__Material for this task__
[Start of Attachment]

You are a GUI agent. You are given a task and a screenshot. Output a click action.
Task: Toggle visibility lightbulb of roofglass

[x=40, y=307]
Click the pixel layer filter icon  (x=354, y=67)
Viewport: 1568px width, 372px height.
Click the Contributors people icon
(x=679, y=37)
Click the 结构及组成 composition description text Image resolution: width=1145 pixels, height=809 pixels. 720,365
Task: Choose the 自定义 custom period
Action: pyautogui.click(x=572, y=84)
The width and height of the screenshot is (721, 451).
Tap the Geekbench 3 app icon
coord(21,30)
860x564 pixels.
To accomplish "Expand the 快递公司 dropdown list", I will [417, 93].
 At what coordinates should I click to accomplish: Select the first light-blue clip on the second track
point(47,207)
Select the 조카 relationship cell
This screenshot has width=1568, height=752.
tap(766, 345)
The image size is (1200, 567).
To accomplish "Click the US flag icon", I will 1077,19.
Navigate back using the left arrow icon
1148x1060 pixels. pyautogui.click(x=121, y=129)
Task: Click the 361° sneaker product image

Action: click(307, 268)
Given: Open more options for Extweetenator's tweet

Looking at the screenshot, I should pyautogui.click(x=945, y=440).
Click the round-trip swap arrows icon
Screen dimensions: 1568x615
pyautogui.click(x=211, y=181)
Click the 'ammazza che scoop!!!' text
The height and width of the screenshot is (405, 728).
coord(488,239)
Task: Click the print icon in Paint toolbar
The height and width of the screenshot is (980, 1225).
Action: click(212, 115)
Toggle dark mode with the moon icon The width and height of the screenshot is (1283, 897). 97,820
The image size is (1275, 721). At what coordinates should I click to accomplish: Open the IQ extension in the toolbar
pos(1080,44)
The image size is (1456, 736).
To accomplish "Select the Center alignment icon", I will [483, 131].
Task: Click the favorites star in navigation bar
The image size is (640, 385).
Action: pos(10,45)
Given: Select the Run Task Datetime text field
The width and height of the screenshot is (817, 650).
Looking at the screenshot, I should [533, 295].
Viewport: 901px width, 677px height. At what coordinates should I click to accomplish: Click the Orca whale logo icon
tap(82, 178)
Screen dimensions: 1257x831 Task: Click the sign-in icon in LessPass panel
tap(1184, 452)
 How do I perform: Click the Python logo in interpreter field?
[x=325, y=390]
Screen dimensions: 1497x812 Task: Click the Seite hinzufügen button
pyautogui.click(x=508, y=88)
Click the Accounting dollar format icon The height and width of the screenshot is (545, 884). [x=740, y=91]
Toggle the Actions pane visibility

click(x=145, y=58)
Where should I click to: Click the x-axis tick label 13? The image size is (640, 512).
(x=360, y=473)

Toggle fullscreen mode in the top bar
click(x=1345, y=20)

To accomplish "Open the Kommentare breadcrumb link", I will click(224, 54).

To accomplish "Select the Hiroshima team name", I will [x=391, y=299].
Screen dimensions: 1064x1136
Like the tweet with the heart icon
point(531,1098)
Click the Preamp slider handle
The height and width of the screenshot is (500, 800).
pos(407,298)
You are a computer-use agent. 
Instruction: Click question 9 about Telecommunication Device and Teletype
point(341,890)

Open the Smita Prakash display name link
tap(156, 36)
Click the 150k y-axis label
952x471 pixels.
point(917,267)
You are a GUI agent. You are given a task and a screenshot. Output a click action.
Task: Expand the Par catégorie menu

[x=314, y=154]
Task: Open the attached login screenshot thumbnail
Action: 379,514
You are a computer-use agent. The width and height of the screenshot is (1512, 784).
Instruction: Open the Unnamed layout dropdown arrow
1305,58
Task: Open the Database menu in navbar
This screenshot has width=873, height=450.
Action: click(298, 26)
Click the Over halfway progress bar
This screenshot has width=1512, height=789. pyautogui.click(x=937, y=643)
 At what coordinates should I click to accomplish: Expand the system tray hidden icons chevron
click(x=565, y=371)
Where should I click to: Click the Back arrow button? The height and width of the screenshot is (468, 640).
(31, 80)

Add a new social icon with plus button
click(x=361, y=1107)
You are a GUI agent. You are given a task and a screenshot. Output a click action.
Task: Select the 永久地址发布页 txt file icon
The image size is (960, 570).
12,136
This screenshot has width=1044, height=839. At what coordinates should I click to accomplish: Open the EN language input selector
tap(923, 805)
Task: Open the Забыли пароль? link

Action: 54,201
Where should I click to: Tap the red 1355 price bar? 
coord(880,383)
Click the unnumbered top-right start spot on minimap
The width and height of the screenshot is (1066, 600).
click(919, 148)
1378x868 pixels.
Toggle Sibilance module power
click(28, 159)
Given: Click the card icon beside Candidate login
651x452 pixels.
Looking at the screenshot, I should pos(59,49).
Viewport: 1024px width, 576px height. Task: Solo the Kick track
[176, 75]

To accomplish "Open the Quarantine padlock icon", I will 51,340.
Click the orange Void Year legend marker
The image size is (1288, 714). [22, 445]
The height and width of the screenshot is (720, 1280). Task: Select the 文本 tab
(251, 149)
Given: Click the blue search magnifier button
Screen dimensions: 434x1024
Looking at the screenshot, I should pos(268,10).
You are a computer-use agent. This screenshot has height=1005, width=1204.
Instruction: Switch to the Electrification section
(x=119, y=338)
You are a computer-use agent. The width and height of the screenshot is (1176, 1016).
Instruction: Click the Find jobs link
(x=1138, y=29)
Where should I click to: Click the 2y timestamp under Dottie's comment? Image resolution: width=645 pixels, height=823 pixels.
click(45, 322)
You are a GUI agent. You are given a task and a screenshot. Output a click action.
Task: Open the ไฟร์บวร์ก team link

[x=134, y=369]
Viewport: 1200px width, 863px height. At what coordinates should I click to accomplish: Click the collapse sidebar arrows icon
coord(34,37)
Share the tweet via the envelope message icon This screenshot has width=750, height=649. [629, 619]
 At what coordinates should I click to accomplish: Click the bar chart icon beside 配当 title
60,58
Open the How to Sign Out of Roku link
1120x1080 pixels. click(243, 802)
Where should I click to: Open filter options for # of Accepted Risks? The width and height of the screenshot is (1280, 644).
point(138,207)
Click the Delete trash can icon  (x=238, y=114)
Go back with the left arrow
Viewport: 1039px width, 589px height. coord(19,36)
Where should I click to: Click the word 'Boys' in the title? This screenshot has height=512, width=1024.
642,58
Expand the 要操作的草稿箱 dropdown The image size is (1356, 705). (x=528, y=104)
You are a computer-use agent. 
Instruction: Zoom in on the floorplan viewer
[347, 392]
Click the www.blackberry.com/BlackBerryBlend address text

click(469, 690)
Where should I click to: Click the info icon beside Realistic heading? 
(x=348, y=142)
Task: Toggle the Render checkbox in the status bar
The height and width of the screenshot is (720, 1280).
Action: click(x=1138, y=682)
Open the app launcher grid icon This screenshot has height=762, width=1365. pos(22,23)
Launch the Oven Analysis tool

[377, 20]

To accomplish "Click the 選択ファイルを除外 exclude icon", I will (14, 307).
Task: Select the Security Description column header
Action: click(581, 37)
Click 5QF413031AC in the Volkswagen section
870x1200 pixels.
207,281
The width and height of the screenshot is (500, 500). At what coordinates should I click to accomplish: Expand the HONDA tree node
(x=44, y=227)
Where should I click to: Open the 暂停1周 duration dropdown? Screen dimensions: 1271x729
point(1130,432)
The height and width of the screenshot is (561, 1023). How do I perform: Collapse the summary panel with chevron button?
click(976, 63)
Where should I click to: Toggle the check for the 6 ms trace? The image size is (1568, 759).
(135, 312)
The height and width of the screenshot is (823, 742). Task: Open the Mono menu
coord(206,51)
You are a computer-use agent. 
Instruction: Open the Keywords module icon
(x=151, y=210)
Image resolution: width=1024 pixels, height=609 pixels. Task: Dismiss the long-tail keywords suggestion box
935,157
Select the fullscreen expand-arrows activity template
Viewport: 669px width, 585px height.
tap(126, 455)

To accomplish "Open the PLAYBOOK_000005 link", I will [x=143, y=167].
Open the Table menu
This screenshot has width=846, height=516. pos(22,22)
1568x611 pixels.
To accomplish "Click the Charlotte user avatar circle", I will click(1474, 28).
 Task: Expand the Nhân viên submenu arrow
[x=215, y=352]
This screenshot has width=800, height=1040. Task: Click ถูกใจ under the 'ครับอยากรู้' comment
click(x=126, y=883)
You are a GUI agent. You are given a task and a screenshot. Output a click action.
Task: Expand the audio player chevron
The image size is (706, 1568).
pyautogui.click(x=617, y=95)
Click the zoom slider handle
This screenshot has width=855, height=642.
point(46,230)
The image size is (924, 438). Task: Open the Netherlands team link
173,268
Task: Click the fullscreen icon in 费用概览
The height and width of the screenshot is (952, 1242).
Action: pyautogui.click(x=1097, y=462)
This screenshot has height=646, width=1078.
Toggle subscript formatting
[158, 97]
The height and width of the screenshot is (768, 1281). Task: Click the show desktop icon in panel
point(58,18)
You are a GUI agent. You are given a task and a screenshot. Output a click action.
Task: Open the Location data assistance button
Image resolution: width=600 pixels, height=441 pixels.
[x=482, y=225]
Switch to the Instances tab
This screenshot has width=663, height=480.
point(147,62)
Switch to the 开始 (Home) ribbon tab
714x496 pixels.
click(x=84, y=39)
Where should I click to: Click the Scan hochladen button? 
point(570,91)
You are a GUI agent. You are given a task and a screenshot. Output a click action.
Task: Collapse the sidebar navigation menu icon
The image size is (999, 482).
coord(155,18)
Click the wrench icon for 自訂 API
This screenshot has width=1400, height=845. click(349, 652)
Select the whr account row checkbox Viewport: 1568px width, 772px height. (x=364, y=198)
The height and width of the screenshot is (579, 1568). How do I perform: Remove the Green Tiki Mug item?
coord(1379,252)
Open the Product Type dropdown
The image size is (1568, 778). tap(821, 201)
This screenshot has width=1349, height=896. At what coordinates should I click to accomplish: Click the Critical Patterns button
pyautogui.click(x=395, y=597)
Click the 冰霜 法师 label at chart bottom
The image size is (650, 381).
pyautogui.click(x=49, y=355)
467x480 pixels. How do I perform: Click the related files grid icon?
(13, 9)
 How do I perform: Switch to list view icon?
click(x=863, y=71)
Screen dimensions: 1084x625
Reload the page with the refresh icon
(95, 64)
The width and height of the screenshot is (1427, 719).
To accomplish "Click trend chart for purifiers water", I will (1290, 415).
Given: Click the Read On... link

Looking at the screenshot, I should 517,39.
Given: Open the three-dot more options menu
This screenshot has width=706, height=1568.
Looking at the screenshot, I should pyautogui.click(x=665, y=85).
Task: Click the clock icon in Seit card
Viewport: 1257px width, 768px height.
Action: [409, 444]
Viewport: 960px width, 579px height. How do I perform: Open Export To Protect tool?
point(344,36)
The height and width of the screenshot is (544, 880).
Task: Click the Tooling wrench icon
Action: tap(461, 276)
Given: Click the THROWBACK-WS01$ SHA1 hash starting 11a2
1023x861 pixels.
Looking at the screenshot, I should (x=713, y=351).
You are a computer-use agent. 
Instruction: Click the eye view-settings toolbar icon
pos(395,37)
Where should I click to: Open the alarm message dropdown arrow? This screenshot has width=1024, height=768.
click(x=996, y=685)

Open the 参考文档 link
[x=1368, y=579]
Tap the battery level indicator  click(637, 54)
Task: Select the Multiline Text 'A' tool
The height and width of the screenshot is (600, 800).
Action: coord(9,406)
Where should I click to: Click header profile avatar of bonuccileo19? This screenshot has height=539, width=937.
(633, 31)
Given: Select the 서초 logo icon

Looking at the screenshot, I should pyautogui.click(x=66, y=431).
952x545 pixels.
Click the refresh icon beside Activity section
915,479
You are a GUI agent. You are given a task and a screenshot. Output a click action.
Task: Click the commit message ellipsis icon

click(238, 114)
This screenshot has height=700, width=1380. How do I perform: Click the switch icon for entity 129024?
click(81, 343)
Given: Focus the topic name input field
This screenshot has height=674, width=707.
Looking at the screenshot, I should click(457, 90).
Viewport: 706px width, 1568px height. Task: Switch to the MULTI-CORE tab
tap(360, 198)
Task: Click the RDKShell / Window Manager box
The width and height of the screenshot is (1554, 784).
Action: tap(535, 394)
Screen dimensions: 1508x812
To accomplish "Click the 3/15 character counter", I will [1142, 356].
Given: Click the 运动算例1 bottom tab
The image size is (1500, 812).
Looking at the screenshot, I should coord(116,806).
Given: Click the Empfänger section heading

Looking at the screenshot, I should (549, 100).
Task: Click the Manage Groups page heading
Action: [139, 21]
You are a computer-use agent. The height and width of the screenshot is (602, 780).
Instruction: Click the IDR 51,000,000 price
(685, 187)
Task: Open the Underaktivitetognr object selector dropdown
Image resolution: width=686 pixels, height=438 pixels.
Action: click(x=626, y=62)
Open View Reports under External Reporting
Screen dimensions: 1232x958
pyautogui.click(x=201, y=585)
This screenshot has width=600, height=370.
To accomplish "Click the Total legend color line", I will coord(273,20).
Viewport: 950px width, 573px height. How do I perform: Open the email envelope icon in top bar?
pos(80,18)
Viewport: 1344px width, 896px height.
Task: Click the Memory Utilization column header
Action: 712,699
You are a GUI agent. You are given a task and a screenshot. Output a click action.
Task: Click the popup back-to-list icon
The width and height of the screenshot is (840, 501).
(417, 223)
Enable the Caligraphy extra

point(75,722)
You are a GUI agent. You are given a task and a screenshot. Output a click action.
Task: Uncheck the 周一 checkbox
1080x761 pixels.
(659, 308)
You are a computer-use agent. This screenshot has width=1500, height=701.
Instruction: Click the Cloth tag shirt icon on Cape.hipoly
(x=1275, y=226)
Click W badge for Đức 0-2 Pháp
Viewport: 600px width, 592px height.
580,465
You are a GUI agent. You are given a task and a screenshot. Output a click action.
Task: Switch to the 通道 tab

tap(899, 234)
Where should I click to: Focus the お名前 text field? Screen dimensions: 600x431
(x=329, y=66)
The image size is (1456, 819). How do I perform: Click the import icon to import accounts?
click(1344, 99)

[End of Attachment]

__What this task involves__
Show me each line of the listing above with "bottom" in it.

__Reply__
Click the 冰霜 法师 label at chart bottom
Given: Click the 运动算例1 bottom tab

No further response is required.